--- Supplied records ---
****************

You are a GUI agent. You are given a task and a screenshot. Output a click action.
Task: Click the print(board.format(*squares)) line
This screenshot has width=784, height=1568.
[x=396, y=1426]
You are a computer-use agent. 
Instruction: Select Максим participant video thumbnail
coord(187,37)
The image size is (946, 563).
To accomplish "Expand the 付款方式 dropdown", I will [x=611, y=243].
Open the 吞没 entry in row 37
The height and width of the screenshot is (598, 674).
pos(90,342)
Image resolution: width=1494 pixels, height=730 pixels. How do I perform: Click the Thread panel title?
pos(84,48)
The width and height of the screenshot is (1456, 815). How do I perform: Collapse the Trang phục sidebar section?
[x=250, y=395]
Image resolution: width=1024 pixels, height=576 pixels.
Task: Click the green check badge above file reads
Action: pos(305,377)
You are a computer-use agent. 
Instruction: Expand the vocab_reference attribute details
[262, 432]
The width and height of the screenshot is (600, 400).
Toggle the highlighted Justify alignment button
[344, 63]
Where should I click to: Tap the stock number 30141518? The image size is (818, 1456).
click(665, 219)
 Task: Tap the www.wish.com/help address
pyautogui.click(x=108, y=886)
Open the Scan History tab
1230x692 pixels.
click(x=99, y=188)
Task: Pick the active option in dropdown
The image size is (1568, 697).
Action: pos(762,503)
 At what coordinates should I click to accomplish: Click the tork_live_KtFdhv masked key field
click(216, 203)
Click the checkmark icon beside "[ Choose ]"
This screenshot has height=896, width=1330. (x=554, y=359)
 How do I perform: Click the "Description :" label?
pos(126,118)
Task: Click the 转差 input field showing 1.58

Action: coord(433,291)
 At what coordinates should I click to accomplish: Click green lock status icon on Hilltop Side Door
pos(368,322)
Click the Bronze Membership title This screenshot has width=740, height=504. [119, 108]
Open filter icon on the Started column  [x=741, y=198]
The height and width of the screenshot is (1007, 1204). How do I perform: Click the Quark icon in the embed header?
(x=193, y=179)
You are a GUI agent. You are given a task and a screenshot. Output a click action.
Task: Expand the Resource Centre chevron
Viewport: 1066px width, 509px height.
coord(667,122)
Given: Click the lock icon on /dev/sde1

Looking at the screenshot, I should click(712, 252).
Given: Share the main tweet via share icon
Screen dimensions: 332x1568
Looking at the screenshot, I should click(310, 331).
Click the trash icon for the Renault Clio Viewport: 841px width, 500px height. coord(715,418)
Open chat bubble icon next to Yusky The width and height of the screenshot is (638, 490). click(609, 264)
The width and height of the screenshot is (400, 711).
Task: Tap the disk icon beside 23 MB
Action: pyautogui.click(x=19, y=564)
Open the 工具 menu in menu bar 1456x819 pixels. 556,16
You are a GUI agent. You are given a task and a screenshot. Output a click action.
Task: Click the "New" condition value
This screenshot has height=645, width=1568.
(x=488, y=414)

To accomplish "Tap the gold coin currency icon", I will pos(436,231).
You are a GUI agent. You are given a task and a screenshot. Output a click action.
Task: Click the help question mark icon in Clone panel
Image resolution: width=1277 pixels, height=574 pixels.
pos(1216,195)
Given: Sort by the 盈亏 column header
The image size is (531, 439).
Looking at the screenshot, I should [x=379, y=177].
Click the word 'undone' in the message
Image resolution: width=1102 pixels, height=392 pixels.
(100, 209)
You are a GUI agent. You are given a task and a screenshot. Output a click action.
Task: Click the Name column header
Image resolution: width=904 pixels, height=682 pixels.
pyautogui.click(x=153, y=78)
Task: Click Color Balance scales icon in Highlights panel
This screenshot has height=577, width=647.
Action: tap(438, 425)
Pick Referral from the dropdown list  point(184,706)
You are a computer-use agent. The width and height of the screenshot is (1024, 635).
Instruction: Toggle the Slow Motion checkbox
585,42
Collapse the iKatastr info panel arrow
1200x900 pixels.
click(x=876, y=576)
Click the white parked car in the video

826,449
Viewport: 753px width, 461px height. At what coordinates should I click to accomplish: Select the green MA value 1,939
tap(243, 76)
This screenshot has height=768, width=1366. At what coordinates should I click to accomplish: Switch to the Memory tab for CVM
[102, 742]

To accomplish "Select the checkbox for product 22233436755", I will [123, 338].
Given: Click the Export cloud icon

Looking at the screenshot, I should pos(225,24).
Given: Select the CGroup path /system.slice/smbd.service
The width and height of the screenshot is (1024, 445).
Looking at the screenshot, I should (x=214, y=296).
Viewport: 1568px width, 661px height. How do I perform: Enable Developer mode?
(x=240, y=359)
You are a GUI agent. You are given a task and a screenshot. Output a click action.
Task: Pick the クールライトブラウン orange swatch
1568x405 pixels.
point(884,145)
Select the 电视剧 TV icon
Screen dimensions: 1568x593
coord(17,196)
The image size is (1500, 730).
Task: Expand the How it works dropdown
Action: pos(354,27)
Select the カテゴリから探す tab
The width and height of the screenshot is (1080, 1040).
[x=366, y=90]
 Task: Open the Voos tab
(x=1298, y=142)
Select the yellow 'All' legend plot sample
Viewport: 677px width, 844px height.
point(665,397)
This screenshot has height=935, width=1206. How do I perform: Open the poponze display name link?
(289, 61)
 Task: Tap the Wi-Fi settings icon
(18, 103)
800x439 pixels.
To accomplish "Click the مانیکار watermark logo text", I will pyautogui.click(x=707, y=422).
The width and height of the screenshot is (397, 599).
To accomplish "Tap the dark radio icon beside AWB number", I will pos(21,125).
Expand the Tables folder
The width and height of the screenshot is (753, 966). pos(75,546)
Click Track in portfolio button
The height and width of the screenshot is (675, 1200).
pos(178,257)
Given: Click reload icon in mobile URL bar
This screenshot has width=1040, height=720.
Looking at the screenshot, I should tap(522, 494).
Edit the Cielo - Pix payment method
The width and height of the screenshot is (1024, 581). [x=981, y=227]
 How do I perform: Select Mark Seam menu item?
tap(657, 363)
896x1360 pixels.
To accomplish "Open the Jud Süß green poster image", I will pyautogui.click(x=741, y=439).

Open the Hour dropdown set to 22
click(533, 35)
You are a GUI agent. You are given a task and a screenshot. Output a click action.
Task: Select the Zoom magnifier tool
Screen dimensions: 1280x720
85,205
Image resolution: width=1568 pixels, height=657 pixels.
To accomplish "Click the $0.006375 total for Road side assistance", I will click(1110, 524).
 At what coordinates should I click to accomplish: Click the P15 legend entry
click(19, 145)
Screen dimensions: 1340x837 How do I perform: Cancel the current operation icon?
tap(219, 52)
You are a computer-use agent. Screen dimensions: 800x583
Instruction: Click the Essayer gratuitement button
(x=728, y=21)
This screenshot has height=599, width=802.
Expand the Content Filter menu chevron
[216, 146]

****************

Could you show every line of the material that includes the string "Pick"?

Task: Pick the active option in dropdown
Pick Referral from the dropdown list  point(184,706)
Task: Pick the クールライトブラウン orange swatch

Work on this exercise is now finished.